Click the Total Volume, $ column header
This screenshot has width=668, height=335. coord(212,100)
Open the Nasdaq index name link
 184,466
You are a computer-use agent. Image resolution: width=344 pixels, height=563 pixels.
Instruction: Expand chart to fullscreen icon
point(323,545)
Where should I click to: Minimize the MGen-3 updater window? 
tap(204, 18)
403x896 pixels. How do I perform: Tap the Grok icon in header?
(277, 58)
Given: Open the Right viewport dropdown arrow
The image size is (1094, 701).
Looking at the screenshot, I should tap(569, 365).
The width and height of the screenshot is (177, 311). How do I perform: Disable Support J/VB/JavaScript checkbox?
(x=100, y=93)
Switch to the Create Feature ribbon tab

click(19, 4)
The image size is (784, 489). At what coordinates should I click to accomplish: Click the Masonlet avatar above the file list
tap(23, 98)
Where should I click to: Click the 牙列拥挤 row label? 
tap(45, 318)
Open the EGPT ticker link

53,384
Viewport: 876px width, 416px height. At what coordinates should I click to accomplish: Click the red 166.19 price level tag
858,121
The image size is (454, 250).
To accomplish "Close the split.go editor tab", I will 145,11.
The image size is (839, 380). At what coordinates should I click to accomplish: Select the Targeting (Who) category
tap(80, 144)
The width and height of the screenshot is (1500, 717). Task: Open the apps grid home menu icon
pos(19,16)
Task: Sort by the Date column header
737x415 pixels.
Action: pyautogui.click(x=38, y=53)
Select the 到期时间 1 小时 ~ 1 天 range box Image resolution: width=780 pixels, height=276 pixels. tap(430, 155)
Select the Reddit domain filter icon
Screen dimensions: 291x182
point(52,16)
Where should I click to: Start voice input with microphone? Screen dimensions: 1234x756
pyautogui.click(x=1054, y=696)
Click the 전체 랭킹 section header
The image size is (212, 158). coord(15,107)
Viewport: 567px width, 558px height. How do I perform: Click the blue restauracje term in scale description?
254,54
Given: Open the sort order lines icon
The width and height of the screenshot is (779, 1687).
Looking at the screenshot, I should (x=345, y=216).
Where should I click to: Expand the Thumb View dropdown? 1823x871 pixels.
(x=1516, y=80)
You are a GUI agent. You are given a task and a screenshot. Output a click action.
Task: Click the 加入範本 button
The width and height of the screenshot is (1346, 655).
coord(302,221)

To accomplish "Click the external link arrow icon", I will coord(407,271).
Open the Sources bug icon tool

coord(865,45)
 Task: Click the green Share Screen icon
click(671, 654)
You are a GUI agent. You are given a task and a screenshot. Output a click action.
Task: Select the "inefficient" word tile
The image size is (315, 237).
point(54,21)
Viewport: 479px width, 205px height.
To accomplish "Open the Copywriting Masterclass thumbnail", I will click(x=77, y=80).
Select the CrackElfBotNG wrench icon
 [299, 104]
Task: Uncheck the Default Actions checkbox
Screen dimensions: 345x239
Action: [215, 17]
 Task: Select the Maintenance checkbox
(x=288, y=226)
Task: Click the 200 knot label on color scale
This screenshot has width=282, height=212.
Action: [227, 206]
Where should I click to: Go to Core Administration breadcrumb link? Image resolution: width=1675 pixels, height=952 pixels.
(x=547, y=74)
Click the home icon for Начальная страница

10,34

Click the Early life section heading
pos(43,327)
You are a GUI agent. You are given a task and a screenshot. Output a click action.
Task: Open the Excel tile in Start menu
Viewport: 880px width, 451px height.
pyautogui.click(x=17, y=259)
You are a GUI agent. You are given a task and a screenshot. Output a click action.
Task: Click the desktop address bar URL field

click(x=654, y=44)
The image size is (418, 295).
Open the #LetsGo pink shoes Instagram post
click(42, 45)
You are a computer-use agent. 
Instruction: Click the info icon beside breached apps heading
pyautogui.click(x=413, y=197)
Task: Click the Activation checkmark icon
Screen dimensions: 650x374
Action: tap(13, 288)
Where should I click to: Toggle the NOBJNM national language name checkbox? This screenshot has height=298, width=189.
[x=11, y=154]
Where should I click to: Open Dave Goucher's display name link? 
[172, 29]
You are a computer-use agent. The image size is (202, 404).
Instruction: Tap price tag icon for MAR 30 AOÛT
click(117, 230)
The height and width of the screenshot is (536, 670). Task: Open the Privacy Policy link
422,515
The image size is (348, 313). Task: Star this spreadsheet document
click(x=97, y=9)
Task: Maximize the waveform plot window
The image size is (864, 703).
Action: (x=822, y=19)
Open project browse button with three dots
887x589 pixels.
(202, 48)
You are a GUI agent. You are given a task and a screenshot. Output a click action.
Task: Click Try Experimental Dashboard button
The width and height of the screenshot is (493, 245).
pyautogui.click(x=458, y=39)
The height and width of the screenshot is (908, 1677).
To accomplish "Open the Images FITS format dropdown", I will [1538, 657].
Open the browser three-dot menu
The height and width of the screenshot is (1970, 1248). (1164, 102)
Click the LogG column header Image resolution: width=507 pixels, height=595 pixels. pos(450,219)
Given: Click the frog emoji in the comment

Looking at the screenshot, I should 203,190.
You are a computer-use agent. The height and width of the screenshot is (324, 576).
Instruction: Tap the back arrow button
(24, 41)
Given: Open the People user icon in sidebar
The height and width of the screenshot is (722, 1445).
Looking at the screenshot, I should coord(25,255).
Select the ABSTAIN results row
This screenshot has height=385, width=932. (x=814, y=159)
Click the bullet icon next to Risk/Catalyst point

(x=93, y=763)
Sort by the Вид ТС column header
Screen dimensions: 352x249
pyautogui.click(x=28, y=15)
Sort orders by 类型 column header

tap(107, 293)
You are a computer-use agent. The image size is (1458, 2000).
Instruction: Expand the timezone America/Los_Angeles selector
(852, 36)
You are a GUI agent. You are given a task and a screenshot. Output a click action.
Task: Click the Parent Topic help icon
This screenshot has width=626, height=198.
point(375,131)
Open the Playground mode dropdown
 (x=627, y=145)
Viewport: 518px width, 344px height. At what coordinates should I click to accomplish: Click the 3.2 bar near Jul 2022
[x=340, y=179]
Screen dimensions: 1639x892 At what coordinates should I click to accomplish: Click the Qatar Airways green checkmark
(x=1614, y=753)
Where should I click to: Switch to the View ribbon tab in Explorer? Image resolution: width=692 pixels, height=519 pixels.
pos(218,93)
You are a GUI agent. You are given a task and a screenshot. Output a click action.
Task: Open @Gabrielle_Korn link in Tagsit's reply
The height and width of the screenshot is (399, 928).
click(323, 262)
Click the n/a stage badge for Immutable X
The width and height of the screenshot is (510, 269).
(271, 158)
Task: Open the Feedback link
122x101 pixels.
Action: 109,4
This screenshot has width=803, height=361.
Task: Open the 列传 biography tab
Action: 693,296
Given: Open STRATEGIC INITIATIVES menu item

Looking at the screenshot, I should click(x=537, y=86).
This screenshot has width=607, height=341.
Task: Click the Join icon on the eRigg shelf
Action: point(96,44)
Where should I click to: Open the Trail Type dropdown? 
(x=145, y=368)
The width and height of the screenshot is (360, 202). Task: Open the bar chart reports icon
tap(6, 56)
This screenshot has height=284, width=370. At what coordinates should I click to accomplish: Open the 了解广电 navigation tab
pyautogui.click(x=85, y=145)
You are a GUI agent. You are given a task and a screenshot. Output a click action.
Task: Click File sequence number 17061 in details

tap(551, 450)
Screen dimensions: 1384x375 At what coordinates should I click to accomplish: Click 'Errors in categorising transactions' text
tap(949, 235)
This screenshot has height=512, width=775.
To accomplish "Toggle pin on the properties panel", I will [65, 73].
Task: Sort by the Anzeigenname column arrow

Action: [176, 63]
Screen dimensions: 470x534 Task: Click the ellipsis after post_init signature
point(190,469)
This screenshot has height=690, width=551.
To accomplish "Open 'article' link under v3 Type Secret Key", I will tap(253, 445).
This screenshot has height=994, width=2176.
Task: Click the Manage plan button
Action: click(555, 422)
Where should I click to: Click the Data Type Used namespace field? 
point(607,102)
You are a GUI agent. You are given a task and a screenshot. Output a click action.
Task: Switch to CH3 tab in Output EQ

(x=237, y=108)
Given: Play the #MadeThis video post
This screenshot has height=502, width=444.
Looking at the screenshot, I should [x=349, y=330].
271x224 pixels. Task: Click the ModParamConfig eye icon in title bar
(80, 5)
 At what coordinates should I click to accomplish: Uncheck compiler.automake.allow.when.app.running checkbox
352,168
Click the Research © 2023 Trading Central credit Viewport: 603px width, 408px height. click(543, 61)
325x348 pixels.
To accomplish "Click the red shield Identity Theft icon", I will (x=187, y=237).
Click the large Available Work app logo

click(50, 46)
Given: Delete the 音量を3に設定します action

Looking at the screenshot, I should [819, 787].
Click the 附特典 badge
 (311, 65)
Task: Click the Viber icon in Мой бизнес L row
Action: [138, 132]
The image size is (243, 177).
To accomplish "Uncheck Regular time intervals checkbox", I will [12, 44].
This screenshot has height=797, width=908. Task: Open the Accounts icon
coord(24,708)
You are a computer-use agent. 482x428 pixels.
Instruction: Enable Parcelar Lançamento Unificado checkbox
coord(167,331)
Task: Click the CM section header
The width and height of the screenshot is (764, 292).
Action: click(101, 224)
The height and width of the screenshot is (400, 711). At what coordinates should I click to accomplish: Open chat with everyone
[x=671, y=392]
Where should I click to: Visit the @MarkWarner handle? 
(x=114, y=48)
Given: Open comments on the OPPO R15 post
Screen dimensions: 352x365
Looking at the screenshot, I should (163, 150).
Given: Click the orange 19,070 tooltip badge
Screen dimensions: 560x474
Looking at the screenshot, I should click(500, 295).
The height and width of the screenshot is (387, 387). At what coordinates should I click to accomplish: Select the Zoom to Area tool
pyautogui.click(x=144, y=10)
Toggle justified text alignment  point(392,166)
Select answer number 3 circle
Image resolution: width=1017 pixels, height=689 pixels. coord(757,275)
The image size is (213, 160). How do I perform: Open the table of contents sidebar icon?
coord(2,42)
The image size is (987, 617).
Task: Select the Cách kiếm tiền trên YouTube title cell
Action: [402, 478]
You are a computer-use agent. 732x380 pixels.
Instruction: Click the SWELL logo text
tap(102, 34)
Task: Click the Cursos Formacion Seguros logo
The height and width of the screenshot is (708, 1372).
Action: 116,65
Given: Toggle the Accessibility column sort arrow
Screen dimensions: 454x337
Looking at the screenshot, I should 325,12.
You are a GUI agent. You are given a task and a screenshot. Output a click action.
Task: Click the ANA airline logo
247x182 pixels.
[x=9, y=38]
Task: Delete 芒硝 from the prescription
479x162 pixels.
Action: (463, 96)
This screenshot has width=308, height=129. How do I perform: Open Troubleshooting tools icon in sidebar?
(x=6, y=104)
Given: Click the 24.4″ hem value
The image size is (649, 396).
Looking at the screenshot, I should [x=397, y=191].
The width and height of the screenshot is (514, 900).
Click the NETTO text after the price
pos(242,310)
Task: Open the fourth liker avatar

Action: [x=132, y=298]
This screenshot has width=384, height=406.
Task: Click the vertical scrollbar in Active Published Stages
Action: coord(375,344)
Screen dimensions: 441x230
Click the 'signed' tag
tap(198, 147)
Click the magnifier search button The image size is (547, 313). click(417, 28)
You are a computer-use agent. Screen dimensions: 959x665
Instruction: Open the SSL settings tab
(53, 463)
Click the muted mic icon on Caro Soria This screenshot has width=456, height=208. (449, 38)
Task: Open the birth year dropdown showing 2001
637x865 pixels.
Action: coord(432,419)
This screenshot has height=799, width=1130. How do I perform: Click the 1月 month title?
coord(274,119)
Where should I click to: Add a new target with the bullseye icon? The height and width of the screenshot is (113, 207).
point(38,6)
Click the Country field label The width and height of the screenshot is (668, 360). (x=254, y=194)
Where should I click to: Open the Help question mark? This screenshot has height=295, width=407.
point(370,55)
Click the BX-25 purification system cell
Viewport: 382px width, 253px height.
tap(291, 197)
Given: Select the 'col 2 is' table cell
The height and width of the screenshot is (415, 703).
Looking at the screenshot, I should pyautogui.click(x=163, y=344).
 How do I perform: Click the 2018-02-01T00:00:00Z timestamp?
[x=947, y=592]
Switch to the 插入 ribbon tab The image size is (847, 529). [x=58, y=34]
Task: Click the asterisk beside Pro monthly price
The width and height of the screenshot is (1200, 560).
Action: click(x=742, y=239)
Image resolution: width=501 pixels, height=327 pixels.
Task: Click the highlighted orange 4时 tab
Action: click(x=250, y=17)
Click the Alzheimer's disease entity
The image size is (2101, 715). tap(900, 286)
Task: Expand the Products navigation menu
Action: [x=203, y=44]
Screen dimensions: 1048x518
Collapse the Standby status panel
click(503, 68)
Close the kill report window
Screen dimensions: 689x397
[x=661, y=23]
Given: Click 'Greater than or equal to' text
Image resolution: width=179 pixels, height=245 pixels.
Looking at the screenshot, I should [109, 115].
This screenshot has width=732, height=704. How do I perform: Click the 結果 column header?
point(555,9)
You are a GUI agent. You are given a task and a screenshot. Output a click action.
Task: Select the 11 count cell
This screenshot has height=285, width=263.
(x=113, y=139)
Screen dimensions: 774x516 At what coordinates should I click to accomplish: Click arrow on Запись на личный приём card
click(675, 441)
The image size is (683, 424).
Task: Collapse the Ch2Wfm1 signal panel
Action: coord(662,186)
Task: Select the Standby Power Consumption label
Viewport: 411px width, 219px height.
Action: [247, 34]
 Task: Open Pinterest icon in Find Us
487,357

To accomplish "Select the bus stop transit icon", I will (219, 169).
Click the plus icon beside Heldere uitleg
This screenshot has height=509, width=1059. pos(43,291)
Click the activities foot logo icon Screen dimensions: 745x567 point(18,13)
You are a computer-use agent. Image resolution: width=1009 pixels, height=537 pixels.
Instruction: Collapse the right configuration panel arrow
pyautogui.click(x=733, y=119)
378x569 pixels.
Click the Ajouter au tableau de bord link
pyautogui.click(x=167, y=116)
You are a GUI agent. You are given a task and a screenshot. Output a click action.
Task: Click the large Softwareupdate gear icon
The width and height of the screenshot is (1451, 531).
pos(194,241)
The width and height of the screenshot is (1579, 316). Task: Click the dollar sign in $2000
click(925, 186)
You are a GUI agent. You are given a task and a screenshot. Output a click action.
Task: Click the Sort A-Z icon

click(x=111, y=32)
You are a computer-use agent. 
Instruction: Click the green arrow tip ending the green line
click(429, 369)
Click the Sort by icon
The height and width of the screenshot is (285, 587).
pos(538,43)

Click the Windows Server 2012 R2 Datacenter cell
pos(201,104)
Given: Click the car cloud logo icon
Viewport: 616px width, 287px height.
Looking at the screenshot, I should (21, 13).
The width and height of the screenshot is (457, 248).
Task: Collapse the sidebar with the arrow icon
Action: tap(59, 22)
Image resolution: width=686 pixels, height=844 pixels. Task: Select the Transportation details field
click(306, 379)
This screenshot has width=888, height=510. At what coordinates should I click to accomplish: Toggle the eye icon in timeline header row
◆ ◆ ◆ ◆ ◆
# AIM OF THE TASK:
Start with the line above that contains "Task: Uncheck the Default Actions checkbox" and stop after the line that contains "Task: Click Try Experimental Dashboard button". Output those lines exactly, and only those.

# RESULT:
Task: Uncheck the Default Actions checkbox
Screen dimensions: 345x239
Action: [215, 17]
 Task: Select the Maintenance checkbox
(x=288, y=226)
Task: Click the 200 knot label on color scale
This screenshot has width=282, height=212.
Action: [227, 206]
Where should I click to: Go to Core Administration breadcrumb link? Image resolution: width=1675 pixels, height=952 pixels.
(x=547, y=74)
Click the home icon for Начальная страница

10,34

Click the Early life section heading
pos(43,327)
You are a GUI agent. You are given a task and a screenshot. Output a click action.
Task: Open the Excel tile in Start menu
Viewport: 880px width, 451px height.
pyautogui.click(x=17, y=259)
You are a GUI agent. You are given a task and a screenshot. Output a click action.
Task: Click the desktop address bar URL field

click(x=654, y=44)
The image size is (418, 295).
Open the #LetsGo pink shoes Instagram post
click(42, 45)
You are a computer-use agent. 
Instruction: Click the info icon beside breached apps heading
pyautogui.click(x=413, y=197)
Task: Click the Activation checkmark icon
Screen dimensions: 650x374
Action: tap(13, 288)
Where should I click to: Toggle the NOBJNM national language name checkbox? This screenshot has height=298, width=189.
[x=11, y=154]
Where should I click to: Open Dave Goucher's display name link? 
[172, 29]
You are a computer-use agent. The image size is (202, 404).
Instruction: Tap price tag icon for MAR 30 AOÛT
click(117, 230)
The height and width of the screenshot is (536, 670). Task: Open the Privacy Policy link
422,515
The image size is (348, 313). Task: Star this spreadsheet document
click(x=97, y=9)
Task: Maximize the waveform plot window
The image size is (864, 703).
Action: (x=822, y=19)
Open project browse button with three dots
887x589 pixels.
(202, 48)
You are a GUI agent. You are given a task and a screenshot. Output a click action.
Task: Click Try Experimental Dashboard button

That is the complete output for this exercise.